## What the exercise asks
Please find the lines in the following records that hold "Close", and copy them.

## Stored data
"""

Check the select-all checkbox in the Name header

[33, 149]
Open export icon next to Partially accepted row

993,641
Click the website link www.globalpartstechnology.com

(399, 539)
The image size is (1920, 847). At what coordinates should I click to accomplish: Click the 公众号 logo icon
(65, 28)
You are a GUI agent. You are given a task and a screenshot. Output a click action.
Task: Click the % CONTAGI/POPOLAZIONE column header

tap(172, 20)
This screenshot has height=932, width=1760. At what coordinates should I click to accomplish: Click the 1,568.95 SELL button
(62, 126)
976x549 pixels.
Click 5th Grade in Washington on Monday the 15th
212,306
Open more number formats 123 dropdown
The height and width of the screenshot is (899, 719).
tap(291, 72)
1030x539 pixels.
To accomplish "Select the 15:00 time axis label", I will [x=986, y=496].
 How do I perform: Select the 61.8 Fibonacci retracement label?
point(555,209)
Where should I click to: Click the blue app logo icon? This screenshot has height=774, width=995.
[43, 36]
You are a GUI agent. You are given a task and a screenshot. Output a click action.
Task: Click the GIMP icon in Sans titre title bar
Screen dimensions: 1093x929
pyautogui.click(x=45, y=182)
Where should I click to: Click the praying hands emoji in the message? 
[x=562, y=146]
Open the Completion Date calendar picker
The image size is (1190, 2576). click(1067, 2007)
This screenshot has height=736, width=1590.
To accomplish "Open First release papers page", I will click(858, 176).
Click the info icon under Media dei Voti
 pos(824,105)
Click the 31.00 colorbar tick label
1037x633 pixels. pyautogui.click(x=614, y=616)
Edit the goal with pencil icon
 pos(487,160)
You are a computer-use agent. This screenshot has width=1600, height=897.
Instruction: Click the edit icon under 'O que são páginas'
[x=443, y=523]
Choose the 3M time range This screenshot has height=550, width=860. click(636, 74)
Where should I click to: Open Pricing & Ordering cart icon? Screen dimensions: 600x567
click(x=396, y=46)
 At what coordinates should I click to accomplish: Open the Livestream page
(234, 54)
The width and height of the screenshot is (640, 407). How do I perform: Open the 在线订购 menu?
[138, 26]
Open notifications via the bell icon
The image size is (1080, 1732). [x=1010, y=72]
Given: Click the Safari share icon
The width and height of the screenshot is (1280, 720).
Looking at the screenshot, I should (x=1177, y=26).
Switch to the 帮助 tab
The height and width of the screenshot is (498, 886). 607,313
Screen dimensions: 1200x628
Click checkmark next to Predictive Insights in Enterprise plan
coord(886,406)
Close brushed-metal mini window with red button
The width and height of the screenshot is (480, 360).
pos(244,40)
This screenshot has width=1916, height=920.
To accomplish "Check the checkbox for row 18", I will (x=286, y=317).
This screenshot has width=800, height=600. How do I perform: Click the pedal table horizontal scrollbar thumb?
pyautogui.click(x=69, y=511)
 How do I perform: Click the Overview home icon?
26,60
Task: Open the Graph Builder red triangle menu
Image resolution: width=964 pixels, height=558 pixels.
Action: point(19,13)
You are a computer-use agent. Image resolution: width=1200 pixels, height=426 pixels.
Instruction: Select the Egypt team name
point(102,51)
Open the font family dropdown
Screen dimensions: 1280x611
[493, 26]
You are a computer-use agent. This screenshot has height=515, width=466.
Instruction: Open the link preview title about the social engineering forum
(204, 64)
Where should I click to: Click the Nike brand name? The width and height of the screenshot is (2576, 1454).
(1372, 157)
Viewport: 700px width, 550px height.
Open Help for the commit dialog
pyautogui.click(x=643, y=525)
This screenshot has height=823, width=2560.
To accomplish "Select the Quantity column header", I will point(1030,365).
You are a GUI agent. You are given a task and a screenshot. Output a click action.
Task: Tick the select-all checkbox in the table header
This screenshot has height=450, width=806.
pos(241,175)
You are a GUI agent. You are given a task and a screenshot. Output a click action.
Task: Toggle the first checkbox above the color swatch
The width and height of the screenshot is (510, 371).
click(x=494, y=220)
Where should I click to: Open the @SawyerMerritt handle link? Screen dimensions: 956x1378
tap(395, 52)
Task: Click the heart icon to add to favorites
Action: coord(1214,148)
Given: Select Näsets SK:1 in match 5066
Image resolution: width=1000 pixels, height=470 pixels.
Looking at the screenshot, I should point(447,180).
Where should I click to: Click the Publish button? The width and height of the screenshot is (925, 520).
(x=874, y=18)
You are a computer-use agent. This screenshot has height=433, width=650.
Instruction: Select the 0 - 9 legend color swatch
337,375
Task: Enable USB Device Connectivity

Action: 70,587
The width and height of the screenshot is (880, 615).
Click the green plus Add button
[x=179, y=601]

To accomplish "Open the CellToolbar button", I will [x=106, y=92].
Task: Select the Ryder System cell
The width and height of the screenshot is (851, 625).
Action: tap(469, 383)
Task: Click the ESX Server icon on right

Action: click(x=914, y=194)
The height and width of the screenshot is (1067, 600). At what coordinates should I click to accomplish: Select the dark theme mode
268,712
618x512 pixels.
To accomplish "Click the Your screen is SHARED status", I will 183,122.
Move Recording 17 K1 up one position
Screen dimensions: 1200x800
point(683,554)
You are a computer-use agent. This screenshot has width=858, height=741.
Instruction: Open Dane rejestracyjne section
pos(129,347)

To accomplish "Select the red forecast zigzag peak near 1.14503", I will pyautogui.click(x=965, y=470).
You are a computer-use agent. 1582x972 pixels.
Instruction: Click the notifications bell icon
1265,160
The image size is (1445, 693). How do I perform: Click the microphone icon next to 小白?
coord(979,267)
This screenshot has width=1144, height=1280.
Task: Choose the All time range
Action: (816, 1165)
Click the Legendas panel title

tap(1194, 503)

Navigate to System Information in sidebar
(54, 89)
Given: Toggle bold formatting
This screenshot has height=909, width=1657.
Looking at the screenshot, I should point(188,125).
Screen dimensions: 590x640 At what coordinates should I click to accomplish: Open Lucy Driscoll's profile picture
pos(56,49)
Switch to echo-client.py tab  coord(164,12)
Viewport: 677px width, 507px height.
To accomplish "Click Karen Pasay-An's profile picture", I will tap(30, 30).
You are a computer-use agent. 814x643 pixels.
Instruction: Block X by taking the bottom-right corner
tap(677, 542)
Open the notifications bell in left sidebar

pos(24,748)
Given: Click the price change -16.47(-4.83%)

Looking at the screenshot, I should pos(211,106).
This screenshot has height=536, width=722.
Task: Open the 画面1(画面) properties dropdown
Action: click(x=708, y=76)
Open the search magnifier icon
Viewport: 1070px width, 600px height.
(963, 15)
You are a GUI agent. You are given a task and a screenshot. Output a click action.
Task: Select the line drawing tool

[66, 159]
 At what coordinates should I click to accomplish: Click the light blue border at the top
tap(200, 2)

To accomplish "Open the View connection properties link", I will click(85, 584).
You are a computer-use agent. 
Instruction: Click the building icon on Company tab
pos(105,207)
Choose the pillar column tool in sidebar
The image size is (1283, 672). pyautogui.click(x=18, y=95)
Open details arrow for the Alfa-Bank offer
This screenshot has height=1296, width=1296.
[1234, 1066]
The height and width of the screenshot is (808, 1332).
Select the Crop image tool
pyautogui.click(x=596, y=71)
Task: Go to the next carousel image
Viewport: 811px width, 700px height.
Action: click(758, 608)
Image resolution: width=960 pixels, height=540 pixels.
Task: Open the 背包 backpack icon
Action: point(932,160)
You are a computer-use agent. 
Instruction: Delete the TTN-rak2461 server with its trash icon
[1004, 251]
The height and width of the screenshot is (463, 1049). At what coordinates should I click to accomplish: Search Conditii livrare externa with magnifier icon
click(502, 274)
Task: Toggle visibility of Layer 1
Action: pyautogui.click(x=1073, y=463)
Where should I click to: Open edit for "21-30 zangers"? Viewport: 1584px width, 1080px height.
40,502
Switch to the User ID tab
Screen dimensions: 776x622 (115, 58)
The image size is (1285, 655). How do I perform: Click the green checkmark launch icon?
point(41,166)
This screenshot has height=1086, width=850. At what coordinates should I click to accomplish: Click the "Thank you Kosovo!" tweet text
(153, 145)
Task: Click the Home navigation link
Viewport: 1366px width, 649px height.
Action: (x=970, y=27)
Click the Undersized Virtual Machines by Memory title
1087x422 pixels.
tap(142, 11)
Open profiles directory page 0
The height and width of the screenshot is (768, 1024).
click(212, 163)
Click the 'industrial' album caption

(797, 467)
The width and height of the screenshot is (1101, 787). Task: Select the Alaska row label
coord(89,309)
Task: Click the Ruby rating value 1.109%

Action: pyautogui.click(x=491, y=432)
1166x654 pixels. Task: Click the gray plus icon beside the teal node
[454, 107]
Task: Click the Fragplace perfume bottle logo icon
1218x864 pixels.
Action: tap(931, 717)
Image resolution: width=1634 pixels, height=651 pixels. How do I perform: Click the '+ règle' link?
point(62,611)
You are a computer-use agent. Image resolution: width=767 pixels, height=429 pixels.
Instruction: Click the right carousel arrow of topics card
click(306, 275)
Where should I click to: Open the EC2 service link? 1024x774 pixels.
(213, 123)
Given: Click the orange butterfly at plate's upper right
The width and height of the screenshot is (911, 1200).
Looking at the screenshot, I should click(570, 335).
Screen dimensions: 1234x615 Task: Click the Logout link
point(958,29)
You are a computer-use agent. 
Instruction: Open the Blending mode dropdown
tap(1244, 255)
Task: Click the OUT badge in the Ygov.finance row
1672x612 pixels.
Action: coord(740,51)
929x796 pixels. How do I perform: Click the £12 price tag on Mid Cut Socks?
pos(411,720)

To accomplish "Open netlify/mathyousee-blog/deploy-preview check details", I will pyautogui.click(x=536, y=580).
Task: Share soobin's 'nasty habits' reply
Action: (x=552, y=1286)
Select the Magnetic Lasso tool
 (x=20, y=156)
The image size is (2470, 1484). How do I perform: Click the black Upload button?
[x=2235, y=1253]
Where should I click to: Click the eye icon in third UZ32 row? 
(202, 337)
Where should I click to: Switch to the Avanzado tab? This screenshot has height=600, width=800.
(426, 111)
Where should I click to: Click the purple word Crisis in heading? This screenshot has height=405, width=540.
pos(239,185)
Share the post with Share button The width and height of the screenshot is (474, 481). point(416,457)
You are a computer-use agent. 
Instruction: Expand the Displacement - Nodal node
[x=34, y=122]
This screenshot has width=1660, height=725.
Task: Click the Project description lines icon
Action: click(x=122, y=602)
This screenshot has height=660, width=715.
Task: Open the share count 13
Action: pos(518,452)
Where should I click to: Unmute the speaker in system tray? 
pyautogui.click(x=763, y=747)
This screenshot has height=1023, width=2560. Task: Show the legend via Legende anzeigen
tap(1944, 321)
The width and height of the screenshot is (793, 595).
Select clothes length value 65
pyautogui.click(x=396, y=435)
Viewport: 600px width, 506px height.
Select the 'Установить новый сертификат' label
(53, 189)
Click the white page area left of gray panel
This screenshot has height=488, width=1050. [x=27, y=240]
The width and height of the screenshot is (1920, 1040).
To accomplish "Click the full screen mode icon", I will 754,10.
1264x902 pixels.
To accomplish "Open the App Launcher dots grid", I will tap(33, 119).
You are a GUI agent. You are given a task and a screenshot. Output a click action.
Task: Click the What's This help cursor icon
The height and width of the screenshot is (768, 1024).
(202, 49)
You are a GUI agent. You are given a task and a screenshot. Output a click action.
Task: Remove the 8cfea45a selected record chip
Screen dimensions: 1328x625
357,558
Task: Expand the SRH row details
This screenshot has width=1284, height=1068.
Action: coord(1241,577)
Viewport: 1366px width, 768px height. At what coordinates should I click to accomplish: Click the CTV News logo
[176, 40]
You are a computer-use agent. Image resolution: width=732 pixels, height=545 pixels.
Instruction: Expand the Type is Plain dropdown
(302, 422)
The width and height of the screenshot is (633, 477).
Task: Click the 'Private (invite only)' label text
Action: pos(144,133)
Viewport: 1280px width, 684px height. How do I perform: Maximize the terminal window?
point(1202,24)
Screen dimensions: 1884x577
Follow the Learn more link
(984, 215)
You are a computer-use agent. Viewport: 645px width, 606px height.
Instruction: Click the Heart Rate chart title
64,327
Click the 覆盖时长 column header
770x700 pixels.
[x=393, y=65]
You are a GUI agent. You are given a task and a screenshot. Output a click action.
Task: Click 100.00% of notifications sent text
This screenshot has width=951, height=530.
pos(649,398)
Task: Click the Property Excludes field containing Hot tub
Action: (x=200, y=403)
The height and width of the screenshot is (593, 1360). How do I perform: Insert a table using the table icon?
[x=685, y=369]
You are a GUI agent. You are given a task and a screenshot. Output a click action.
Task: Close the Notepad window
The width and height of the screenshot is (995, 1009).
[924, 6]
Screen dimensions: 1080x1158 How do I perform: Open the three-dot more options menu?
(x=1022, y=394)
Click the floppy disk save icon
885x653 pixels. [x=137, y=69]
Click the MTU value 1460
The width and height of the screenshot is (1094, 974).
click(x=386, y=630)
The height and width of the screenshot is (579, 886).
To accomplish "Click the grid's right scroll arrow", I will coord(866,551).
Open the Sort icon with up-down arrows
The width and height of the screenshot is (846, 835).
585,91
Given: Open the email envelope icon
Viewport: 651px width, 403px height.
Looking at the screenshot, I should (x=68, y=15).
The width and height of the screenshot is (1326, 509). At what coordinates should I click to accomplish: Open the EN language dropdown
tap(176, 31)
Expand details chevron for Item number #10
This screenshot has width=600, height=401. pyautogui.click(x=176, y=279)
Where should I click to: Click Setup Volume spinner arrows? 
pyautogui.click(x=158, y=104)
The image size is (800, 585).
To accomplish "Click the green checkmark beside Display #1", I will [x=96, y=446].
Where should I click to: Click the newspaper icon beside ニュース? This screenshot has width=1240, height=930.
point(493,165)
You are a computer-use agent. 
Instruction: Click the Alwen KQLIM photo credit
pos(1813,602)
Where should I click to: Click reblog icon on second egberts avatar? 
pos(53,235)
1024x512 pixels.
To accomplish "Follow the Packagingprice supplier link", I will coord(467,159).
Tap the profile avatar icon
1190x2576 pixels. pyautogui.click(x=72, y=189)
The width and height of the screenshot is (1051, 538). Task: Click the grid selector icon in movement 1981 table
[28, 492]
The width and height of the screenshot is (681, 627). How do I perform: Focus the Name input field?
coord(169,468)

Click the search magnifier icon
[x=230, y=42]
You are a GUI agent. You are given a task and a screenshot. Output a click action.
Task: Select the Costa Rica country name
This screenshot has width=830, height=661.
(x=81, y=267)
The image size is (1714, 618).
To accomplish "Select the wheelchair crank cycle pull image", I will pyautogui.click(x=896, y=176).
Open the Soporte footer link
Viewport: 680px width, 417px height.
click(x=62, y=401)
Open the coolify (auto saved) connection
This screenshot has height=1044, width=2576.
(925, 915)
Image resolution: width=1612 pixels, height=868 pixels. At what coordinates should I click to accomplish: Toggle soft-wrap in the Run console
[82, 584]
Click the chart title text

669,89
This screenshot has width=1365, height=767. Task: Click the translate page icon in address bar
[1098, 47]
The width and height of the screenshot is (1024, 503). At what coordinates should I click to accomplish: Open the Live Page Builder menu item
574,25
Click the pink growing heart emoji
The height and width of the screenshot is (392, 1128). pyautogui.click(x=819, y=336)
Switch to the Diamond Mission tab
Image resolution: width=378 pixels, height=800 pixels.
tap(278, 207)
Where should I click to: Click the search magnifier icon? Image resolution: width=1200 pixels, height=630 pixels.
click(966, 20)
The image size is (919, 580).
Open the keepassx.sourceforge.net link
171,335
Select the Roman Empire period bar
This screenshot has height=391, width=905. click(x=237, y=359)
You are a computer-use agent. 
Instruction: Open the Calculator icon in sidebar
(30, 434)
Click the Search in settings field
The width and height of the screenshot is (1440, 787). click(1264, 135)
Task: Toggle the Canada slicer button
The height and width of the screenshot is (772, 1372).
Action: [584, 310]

"""

## Output of the task
Close brushed-metal mini window with red button
Task: Close the Notepad window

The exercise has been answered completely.